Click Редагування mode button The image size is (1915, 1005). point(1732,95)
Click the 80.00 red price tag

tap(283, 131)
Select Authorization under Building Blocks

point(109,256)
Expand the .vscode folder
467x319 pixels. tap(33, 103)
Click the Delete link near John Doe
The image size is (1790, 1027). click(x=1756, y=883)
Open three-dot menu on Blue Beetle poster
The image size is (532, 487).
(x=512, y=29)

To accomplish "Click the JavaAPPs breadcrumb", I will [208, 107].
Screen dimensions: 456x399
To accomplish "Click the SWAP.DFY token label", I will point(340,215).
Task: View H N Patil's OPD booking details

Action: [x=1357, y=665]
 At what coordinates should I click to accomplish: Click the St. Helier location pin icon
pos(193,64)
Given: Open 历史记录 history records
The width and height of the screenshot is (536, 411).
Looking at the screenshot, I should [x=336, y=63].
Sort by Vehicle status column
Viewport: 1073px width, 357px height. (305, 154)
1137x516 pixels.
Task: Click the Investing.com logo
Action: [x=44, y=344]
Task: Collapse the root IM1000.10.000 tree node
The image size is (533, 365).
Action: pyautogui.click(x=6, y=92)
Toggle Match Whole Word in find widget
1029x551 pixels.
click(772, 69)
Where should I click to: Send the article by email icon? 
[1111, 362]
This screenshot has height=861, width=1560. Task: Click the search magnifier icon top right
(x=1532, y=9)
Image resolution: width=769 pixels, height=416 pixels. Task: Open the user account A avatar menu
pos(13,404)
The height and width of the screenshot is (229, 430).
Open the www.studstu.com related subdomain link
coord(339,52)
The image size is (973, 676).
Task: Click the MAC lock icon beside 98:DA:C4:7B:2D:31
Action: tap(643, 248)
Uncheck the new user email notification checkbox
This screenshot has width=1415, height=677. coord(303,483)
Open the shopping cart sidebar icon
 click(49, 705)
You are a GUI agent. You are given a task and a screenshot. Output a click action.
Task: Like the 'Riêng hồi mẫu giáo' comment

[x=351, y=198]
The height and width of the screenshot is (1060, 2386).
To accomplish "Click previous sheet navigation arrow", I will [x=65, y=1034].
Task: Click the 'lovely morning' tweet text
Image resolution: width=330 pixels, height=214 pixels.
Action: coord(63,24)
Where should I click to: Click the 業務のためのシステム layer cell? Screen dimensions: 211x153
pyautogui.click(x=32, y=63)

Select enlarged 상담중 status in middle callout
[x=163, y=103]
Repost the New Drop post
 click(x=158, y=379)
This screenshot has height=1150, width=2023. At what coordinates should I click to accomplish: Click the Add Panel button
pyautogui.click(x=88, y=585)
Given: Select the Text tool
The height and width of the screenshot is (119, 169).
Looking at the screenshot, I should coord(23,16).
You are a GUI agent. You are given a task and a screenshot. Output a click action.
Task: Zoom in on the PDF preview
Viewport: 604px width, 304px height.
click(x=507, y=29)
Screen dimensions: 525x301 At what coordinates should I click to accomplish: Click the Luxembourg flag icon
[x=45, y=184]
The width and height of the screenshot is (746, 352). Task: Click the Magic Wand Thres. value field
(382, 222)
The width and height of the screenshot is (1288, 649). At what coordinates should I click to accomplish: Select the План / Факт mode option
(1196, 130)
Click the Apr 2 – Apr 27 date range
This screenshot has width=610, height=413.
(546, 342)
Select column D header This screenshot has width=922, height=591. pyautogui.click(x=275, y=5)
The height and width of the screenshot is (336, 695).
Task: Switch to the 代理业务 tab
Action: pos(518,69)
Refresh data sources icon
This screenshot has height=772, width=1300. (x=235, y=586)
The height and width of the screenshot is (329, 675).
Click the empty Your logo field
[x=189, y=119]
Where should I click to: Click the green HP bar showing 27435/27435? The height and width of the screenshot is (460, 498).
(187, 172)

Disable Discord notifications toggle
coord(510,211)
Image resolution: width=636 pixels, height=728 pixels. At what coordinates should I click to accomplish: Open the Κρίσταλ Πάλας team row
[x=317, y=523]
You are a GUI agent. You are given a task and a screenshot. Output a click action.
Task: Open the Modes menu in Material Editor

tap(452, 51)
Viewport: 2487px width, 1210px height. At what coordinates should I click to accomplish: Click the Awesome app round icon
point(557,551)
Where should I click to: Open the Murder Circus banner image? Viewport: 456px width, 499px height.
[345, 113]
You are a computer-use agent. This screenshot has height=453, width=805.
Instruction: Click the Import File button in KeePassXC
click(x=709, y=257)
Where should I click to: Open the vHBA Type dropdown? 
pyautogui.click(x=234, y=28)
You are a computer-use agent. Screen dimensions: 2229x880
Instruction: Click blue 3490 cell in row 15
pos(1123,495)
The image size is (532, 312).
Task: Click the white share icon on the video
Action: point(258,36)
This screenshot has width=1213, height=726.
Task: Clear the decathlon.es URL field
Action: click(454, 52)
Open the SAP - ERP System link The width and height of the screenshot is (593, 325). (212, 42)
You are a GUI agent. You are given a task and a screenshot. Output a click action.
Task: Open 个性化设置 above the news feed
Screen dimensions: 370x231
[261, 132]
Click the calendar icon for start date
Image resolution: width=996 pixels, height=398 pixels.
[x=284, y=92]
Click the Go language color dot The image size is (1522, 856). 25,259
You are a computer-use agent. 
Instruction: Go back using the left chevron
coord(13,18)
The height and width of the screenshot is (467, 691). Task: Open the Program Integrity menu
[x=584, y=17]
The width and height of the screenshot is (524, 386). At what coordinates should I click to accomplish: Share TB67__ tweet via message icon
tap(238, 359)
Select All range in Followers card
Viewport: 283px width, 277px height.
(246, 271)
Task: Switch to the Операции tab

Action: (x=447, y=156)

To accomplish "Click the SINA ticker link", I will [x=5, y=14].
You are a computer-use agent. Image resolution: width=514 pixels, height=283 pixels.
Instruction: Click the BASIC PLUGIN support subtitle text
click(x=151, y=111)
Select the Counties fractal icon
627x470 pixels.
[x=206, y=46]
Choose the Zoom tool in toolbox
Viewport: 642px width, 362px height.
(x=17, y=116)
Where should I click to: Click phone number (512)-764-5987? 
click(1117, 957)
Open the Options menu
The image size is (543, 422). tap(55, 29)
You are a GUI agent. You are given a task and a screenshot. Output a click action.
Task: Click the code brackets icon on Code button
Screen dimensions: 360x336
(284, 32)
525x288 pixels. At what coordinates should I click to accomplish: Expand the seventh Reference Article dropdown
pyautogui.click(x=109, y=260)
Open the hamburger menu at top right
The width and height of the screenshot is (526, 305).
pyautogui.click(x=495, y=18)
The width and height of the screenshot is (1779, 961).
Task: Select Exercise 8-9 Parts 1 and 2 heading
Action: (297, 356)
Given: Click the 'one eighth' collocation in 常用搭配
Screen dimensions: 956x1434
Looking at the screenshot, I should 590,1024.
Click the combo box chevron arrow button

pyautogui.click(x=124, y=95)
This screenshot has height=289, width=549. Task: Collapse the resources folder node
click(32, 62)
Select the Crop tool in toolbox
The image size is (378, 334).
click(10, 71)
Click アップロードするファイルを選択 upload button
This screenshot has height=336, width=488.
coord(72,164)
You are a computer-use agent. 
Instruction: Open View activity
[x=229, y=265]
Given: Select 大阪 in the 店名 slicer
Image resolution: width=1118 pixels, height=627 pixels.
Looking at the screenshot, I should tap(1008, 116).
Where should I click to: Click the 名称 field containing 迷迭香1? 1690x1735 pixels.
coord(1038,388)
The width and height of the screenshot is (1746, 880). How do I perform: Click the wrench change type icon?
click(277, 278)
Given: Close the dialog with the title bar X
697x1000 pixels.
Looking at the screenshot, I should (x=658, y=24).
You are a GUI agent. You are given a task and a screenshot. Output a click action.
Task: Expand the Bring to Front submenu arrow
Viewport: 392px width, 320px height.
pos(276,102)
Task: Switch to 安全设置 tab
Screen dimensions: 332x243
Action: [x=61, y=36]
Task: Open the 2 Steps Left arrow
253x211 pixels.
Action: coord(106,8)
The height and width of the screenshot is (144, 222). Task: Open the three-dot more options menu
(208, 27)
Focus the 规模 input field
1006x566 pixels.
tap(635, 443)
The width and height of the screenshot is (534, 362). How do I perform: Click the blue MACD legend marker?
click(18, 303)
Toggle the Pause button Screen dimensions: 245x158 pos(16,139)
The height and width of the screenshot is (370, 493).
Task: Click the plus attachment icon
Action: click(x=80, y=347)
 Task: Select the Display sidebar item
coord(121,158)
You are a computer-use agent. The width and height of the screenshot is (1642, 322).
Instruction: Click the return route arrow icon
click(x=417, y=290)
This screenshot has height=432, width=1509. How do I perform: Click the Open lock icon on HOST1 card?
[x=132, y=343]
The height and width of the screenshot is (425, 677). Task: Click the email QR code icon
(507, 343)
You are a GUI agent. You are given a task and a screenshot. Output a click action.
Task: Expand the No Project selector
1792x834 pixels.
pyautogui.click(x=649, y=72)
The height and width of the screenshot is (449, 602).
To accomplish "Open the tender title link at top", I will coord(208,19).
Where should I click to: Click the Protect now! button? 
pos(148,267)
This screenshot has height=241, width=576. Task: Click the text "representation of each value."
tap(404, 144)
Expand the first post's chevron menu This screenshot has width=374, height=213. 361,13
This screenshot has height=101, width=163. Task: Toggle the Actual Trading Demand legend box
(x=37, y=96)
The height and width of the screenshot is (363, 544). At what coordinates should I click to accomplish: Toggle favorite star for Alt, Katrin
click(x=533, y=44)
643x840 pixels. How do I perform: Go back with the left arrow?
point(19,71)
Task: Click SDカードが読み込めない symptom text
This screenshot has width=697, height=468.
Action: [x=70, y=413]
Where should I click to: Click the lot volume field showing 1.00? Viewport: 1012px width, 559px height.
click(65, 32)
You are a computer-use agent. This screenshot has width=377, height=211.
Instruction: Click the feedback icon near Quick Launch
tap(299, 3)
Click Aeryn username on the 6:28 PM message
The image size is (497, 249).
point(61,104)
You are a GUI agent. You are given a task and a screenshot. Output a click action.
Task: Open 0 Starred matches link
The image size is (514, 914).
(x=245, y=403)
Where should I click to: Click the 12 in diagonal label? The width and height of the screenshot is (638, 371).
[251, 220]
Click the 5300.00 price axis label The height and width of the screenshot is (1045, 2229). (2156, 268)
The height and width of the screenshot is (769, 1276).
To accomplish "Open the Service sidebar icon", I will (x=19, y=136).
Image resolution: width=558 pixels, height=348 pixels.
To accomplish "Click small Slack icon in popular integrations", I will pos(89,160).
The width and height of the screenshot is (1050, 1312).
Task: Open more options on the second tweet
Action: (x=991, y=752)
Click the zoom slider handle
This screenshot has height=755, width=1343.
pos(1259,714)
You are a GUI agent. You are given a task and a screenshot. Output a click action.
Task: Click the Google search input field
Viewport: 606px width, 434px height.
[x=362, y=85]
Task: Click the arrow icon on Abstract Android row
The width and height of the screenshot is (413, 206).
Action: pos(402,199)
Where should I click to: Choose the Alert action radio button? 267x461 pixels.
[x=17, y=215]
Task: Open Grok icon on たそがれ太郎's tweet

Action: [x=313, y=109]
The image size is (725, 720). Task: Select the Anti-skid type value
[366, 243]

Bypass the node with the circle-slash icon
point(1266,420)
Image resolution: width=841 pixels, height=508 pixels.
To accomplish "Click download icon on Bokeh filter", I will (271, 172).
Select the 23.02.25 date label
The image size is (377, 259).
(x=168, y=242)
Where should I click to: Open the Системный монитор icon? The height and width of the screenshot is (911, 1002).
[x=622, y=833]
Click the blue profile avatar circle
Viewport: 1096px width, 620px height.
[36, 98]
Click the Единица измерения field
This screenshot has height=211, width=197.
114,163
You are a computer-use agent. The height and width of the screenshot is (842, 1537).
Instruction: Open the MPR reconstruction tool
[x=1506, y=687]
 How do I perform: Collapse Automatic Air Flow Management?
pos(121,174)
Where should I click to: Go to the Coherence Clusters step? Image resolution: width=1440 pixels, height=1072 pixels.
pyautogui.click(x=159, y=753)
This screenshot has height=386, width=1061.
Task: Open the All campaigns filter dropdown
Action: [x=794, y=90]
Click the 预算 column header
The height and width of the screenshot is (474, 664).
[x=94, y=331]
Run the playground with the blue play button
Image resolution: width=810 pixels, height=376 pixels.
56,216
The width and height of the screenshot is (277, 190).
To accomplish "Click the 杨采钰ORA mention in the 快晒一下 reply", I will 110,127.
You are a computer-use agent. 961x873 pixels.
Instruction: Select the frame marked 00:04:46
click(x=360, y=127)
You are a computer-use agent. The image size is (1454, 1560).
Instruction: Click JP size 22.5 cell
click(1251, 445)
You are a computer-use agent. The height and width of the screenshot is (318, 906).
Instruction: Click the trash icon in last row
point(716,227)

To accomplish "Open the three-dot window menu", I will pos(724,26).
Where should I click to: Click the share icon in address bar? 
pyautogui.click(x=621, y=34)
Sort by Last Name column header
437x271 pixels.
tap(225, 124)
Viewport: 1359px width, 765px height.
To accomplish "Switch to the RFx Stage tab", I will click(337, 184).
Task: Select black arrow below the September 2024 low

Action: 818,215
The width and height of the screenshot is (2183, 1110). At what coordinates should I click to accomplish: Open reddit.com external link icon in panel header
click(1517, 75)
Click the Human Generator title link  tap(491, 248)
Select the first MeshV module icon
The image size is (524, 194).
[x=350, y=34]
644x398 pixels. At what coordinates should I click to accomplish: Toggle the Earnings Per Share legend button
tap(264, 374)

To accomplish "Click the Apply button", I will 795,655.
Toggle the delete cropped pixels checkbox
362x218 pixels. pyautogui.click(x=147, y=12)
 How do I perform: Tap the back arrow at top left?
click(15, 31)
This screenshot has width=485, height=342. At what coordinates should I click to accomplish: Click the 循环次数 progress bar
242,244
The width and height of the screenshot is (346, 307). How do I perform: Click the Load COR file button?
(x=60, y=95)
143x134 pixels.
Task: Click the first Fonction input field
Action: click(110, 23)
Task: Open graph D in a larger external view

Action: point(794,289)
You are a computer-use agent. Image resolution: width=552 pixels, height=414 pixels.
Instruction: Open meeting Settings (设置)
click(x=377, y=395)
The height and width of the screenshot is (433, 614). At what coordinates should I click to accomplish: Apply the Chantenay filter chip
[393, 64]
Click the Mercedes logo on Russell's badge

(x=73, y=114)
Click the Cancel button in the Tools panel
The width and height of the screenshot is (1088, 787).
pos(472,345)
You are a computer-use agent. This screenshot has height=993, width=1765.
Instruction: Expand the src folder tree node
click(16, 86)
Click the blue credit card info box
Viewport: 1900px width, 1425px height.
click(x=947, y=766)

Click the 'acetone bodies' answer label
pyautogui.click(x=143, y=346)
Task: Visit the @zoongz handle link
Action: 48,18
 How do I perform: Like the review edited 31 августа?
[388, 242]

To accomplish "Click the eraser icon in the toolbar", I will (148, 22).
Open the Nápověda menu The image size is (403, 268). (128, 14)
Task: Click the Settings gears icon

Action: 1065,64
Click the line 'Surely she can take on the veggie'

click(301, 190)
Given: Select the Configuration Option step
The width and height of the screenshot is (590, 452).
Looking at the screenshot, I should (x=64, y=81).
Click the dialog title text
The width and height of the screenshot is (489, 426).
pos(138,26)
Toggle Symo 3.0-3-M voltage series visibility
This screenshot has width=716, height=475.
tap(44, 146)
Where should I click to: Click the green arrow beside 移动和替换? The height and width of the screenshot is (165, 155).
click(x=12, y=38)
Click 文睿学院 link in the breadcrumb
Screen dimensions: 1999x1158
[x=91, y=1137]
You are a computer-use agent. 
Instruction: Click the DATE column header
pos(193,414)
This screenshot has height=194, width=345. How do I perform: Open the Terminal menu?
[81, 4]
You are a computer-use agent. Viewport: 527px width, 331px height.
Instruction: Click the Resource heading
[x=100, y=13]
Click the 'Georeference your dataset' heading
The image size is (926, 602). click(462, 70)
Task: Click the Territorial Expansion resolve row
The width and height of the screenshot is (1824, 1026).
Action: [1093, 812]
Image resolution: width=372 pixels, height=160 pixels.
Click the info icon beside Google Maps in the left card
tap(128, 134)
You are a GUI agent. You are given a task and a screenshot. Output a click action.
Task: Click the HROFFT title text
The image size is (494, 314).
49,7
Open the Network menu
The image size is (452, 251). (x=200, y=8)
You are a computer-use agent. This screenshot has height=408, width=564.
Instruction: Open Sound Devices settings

____________

Retype the records from the line containing "525x288 pixels. At" through the line containing "click(32, 62)", inclusive, with every character as it stands.

525x288 pixels. At what coordinates should I click to accomplish: Expand the seventh Reference Article dropdown
pyautogui.click(x=109, y=260)
Open the hamburger menu at top right
The width and height of the screenshot is (526, 305).
pyautogui.click(x=495, y=18)
The width and height of the screenshot is (1779, 961).
Task: Select Exercise 8-9 Parts 1 and 2 heading
Action: (297, 356)
Given: Click the 'one eighth' collocation in 常用搭配
Screen dimensions: 956x1434
Looking at the screenshot, I should 590,1024.
Click the combo box chevron arrow button

pyautogui.click(x=124, y=95)
This screenshot has height=289, width=549. Task: Collapse the resources folder node
click(32, 62)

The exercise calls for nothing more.